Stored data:
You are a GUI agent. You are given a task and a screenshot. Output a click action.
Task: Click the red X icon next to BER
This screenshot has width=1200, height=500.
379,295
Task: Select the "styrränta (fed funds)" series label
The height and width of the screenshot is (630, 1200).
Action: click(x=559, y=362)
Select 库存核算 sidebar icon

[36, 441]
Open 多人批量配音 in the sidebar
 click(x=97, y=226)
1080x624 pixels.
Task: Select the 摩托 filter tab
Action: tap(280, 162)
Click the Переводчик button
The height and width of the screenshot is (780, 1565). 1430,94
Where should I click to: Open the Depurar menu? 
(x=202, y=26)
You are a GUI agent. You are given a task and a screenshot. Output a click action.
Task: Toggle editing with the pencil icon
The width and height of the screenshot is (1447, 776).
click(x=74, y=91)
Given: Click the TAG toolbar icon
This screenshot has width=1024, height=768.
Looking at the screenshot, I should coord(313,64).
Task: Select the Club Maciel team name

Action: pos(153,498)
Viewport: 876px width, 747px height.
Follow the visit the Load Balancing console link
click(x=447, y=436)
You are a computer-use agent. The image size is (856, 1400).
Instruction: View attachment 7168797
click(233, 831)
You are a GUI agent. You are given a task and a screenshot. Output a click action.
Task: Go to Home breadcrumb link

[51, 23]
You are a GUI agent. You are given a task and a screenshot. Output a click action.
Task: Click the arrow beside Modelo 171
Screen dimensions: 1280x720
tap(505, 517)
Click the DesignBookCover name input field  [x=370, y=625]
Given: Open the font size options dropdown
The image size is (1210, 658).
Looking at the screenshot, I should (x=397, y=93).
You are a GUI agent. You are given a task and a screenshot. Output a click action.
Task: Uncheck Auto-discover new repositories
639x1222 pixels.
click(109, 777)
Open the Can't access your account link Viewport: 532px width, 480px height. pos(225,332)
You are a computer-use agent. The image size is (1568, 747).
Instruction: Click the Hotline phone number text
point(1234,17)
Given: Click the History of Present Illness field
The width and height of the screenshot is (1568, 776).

▶ **What you are asked to do**:
Retype the entries exactly, including every line.

▶ **Result of the exercise**:
You are a GUI agent. You are given a task and a screenshot. Output a click action.
Task: Click the red X icon next to BER
This screenshot has width=1200, height=500.
379,295
Task: Select the "styrränta (fed funds)" series label
The height and width of the screenshot is (630, 1200).
Action: click(x=559, y=362)
Select 库存核算 sidebar icon

[36, 441]
Open 多人批量配音 in the sidebar
 click(x=97, y=226)
1080x624 pixels.
Task: Select the 摩托 filter tab
Action: tap(280, 162)
Click the Переводчик button
The height and width of the screenshot is (780, 1565). 1430,94
Where should I click to: Open the Depurar menu? 
(x=202, y=26)
You are a GUI agent. You are given a task and a screenshot. Output a click action.
Task: Toggle editing with the pencil icon
The width and height of the screenshot is (1447, 776).
click(x=74, y=91)
Given: Click the TAG toolbar icon
This screenshot has width=1024, height=768.
Looking at the screenshot, I should coord(313,64).
Task: Select the Club Maciel team name

Action: pos(153,498)
Viewport: 876px width, 747px height.
Follow the visit the Load Balancing console link
click(x=447, y=436)
You are a computer-use agent. The image size is (856, 1400).
Instruction: View attachment 7168797
click(233, 831)
You are a GUI agent. You are given a task and a screenshot. Output a click action.
Task: Go to Home breadcrumb link

[51, 23]
You are a GUI agent. You are given a task and a screenshot. Output a click action.
Task: Click the arrow beside Modelo 171
Screen dimensions: 1280x720
tap(505, 517)
Click the DesignBookCover name input field  [x=370, y=625]
Given: Open the font size options dropdown
The image size is (1210, 658).
Looking at the screenshot, I should (x=397, y=93).
You are a GUI agent. You are given a task and a screenshot. Output a click action.
Task: Uncheck Auto-discover new repositories
639x1222 pixels.
click(109, 777)
Open the Can't access your account link Viewport: 532px width, 480px height. pos(225,332)
You are a computer-use agent. The image size is (1568, 747).
Instruction: Click the Hotline phone number text
point(1234,17)
Given: Click the History of Present Illness field
The width and height of the screenshot is (1568, 776).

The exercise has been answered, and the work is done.